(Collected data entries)
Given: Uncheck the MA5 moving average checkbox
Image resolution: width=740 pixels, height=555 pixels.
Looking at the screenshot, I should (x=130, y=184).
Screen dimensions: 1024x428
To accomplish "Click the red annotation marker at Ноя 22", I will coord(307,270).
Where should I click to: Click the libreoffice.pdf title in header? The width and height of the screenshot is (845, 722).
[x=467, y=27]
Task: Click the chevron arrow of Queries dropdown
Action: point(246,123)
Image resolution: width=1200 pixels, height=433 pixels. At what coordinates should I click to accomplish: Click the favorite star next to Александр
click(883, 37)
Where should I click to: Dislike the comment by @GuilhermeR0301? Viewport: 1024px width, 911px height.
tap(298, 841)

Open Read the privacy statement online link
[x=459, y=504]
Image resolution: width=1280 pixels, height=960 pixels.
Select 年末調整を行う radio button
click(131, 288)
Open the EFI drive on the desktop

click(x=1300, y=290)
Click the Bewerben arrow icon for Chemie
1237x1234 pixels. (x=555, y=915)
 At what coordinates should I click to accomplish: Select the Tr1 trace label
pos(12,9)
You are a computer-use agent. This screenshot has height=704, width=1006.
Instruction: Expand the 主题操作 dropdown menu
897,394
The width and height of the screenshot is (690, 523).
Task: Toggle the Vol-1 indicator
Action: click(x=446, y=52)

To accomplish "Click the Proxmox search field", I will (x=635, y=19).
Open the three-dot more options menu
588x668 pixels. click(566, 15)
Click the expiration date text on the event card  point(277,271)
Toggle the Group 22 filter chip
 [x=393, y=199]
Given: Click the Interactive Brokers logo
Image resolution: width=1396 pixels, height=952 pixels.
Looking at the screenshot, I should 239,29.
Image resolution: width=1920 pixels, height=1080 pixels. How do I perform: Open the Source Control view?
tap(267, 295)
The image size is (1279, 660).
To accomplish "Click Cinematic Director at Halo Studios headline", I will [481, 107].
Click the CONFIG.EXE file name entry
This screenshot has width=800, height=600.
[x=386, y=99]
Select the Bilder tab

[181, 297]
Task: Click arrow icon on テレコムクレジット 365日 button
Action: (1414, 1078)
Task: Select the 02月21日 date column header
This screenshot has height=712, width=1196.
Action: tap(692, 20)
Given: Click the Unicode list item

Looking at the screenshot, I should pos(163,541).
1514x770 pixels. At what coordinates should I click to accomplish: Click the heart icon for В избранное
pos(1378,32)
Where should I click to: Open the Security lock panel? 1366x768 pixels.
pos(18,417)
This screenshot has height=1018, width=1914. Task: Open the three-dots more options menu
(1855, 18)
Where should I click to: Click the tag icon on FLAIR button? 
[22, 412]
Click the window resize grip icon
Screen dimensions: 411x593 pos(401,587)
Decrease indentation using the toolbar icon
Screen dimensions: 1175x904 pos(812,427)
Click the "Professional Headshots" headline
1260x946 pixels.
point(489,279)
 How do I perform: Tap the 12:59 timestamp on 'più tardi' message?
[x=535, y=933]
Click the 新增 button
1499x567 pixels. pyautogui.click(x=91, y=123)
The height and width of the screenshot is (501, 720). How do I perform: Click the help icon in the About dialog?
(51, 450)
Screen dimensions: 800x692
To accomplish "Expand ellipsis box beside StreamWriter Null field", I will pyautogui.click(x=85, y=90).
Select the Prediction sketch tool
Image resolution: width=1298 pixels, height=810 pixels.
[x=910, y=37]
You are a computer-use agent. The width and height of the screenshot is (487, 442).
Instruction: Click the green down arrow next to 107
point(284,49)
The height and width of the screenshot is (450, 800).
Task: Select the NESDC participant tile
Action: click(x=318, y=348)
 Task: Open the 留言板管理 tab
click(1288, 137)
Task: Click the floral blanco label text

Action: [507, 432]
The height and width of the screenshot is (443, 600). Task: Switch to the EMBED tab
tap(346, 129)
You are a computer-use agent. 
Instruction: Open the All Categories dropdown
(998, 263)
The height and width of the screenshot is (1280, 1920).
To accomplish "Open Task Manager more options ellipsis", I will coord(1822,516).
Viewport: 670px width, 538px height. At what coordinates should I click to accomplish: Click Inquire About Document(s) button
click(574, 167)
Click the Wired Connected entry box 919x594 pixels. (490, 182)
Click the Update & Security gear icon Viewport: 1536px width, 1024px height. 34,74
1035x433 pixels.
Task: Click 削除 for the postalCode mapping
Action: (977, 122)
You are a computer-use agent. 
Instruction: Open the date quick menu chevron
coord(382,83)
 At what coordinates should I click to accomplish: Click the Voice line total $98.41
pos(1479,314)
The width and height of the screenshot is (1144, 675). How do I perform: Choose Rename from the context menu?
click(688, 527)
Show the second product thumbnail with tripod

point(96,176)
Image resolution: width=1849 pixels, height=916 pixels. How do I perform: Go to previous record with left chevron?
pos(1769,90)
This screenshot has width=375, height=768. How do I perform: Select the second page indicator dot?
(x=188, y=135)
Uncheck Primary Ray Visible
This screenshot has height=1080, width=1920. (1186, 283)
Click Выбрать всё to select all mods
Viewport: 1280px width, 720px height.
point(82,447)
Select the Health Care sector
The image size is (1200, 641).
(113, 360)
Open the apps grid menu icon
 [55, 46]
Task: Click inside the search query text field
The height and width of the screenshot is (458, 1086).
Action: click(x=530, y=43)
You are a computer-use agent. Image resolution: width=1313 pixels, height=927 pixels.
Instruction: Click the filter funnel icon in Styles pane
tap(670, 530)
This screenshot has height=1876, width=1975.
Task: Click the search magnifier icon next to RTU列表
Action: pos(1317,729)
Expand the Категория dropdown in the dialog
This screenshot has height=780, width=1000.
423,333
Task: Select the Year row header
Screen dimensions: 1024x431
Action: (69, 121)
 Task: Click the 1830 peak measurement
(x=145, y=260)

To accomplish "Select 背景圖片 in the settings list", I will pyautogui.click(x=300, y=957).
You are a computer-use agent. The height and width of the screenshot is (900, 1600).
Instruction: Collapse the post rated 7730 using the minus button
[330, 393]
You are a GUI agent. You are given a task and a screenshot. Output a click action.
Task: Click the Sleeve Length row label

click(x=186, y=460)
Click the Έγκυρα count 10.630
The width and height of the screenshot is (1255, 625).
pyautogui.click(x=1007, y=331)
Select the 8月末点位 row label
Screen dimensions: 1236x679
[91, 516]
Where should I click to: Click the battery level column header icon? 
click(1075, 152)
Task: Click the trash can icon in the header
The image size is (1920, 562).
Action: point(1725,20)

- _THE REQUEST_:
Reproduce the lines of the records from the first line through the line containing "tap(298, 841)", including both.

- _CORRECT RESPONSE_:
Given: Uncheck the MA5 moving average checkbox
Image resolution: width=740 pixels, height=555 pixels.
Looking at the screenshot, I should (x=130, y=184).
Screen dimensions: 1024x428
To accomplish "Click the red annotation marker at Ноя 22", I will coord(307,270).
Where should I click to: Click the libreoffice.pdf title in header? The width and height of the screenshot is (845, 722).
[x=467, y=27]
Task: Click the chevron arrow of Queries dropdown
Action: point(246,123)
Image resolution: width=1200 pixels, height=433 pixels. At what coordinates should I click to accomplish: Click the favorite star next to Александр
click(883, 37)
Where should I click to: Dislike the comment by @GuilhermeR0301? Viewport: 1024px width, 911px height.
tap(298, 841)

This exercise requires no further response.